ENTRIES SUPPLIED: Begin

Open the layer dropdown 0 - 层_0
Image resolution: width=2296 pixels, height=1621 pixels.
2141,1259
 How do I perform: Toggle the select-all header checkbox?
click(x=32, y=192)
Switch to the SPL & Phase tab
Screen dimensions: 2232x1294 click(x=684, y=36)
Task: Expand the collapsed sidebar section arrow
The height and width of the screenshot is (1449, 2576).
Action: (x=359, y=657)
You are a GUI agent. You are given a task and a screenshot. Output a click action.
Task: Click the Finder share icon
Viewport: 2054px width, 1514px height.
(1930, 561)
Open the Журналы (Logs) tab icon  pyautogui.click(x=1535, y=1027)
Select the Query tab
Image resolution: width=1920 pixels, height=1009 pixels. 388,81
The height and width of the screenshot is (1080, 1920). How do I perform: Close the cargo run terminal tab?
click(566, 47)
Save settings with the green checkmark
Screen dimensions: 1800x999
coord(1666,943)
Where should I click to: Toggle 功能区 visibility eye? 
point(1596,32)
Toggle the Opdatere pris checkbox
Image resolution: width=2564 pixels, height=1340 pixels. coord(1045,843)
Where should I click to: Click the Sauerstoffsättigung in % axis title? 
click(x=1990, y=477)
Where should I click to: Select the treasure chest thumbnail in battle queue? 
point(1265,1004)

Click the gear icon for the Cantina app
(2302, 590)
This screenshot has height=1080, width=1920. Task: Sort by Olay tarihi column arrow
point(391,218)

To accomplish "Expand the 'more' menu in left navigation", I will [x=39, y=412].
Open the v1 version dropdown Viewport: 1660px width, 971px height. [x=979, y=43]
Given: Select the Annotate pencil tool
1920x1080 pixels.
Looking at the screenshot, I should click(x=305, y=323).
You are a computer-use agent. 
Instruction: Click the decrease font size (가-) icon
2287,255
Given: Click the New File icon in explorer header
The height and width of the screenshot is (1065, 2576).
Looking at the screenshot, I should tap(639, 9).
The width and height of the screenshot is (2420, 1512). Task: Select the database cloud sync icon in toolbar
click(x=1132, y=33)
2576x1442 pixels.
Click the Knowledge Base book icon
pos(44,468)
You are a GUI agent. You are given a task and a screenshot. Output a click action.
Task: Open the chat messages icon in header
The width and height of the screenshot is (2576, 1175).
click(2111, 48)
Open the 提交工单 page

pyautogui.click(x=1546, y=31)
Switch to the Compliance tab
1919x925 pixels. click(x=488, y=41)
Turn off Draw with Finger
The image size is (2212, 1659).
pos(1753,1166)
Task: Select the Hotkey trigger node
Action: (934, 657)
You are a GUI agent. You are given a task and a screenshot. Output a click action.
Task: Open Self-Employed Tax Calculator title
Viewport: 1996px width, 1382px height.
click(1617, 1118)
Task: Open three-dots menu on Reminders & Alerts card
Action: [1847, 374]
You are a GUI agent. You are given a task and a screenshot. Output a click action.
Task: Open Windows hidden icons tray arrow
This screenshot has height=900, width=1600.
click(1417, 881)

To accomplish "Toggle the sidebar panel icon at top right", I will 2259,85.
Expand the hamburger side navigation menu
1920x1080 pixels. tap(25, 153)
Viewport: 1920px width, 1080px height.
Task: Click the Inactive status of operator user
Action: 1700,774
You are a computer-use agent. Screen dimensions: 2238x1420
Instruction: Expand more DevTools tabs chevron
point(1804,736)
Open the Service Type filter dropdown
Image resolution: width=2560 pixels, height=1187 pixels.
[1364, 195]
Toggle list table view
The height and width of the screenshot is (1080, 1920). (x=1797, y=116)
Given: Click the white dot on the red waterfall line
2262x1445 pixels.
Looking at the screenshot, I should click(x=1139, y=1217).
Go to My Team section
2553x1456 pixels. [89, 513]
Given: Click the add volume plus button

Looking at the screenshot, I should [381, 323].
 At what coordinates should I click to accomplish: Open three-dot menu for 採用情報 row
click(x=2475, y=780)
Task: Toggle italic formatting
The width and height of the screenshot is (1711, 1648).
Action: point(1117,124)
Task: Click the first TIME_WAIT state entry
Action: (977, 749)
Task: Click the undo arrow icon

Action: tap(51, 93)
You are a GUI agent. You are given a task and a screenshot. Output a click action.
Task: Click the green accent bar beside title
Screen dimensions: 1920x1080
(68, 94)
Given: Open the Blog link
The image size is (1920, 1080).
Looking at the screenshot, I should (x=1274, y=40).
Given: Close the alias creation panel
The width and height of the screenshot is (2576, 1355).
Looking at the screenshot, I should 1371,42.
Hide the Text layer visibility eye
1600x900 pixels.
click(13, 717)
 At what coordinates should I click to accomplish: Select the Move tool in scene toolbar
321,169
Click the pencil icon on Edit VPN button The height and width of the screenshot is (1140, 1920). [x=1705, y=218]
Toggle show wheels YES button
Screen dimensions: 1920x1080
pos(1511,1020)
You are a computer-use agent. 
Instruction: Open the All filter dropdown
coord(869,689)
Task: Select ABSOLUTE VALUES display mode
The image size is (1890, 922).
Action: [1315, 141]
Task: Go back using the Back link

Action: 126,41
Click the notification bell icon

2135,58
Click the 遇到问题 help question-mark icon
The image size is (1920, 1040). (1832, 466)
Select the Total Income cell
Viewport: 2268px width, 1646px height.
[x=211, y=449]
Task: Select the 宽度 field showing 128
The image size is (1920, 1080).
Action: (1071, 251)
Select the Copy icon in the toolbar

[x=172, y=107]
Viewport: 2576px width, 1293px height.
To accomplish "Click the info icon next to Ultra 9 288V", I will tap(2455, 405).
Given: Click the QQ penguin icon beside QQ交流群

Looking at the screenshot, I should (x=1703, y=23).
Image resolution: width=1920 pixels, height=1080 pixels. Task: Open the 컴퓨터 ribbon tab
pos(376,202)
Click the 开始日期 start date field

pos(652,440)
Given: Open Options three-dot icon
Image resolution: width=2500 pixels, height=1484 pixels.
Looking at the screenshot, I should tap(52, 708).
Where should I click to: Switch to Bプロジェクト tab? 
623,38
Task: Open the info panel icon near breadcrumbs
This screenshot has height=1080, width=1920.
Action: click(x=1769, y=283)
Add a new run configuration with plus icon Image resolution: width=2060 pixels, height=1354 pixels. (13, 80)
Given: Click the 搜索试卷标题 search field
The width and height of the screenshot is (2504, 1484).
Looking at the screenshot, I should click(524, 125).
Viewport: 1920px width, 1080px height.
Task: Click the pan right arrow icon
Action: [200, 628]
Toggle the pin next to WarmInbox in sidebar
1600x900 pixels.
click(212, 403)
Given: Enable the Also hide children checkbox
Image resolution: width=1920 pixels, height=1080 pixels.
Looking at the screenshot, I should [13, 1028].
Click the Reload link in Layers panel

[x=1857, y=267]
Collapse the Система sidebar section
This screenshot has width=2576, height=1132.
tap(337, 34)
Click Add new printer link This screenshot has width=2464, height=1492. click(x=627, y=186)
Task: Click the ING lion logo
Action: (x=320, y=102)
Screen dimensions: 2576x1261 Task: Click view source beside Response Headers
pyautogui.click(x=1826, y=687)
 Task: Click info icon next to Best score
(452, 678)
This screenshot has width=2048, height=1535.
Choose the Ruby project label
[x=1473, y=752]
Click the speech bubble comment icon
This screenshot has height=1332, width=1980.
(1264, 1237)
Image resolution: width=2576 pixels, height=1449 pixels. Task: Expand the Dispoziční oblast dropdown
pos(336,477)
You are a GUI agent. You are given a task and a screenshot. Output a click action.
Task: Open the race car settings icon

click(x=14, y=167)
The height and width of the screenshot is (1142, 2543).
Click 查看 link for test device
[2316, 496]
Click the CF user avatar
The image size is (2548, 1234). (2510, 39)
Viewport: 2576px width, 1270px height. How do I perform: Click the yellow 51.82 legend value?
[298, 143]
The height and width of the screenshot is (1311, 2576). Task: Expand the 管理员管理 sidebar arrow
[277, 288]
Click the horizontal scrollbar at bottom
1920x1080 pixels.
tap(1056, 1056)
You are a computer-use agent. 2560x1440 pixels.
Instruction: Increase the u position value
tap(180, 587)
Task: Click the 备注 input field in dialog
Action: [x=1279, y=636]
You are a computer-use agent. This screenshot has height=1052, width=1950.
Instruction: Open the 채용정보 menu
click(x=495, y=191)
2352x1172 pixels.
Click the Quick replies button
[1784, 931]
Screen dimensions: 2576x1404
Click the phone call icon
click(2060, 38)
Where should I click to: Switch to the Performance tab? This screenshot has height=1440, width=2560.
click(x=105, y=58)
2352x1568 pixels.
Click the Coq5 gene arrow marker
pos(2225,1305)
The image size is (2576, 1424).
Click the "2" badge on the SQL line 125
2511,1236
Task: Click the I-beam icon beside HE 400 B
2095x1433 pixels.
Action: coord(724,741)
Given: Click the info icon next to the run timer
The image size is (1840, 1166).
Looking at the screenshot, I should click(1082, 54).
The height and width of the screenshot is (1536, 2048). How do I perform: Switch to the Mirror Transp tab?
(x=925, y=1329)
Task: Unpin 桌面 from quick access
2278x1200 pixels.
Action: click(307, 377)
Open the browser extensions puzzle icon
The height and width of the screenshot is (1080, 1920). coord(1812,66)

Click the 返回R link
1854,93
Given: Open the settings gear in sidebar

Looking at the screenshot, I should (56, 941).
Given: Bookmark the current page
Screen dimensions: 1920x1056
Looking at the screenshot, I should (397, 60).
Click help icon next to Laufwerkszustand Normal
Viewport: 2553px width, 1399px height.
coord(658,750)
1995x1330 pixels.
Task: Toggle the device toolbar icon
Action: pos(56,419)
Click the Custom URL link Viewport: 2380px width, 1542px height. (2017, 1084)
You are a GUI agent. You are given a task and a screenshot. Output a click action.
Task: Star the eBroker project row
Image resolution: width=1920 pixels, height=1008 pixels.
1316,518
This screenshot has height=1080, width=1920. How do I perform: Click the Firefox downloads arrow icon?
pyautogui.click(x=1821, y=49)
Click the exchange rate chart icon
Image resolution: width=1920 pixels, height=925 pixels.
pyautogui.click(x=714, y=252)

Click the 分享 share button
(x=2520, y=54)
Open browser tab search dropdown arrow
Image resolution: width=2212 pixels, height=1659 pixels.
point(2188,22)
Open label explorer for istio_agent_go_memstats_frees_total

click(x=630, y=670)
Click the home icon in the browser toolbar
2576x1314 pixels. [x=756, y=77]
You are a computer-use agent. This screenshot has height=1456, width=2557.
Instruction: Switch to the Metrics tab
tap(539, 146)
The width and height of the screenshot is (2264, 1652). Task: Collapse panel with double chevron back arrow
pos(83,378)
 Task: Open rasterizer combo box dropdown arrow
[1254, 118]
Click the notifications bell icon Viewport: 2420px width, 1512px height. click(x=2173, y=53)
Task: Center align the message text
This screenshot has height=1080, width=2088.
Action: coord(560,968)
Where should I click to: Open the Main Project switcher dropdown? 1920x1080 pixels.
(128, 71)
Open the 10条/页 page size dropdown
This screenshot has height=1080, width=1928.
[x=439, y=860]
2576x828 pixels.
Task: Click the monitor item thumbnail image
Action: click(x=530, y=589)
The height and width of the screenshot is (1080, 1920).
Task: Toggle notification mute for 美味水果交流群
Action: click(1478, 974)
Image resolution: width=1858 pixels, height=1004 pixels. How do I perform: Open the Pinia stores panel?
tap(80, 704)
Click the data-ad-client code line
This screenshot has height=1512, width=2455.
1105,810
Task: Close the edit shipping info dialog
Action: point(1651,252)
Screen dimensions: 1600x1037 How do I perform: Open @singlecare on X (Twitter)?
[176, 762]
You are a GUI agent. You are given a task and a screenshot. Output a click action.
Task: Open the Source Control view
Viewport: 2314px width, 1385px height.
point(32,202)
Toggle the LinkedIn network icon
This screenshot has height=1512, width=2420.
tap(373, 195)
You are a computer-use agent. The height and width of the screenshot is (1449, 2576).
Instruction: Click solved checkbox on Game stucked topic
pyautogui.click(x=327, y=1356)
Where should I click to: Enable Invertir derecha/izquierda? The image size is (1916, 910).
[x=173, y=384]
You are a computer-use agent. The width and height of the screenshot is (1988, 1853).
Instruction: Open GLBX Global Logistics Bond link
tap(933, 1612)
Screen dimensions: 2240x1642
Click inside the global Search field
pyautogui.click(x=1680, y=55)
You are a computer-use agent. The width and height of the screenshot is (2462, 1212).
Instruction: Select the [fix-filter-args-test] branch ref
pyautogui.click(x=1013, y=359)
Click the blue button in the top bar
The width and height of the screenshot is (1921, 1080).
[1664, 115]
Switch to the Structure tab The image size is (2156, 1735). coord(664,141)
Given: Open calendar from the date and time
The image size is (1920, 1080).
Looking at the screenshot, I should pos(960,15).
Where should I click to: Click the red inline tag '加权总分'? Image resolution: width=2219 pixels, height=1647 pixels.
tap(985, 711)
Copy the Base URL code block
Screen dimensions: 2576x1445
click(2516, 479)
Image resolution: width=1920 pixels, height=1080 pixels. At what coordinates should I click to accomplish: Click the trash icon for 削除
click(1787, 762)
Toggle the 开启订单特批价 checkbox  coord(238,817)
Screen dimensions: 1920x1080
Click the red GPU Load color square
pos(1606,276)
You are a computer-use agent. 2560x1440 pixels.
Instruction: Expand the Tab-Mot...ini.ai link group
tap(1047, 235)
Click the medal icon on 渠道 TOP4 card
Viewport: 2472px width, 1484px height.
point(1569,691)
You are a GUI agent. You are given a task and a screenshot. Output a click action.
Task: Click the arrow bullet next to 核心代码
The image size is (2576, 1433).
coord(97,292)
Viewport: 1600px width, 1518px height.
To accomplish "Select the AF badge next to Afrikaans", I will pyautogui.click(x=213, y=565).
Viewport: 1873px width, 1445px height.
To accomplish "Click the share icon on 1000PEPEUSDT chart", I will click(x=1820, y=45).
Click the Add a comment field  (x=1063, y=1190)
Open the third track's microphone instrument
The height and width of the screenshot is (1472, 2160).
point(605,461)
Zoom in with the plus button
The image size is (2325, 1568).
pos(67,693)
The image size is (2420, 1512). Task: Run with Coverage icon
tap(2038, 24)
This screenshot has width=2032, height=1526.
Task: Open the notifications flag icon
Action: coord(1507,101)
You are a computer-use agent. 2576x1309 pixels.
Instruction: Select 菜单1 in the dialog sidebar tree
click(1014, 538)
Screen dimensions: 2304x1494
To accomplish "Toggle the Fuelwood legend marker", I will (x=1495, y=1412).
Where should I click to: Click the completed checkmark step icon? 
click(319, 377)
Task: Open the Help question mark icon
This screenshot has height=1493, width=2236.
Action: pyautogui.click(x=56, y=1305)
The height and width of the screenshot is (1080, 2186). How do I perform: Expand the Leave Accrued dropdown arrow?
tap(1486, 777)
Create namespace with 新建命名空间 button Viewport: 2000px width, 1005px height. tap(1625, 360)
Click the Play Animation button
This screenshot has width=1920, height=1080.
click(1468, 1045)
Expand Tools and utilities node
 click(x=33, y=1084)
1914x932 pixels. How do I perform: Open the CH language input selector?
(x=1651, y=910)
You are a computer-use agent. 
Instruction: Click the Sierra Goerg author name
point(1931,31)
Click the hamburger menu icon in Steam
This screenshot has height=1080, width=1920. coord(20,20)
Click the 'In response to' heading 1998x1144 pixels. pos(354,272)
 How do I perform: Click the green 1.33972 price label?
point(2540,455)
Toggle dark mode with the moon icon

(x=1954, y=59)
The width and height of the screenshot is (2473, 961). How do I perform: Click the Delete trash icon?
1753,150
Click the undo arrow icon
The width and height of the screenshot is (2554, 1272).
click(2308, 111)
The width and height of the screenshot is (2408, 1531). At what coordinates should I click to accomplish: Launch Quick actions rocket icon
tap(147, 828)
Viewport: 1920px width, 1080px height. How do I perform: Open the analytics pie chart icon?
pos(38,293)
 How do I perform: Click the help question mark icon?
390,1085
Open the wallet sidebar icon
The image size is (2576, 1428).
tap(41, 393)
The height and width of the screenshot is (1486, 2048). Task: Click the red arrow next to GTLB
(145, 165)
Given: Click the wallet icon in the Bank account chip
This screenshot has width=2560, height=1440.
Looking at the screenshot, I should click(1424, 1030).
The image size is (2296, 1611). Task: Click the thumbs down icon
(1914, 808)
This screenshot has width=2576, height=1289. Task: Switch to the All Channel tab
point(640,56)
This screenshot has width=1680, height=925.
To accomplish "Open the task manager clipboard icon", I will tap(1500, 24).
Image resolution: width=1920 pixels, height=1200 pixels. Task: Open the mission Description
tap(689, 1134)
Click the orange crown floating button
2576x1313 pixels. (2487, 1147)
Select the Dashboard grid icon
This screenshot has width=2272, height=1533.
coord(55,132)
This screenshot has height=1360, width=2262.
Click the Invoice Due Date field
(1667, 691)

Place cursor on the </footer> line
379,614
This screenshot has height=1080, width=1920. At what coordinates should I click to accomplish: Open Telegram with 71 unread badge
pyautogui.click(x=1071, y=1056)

ENTRIES SUPPLIED: End

TASK INSTRUCTIONS |
Look above for the line holding "Where should I click to: Switch to Bプロジェクト". Print it and every line after it, exactly, through the line holding "Given: Click the 搜索试卷标题 search field".

FINAL ANSWER |
Where should I click to: Switch to Bプロジェクト tab? 
623,38
Task: Open the info panel icon near breadcrumbs
This screenshot has height=1080, width=1920.
Action: click(x=1769, y=283)
Add a new run configuration with plus icon Image resolution: width=2060 pixels, height=1354 pixels. (13, 80)
Given: Click the 搜索试卷标题 search field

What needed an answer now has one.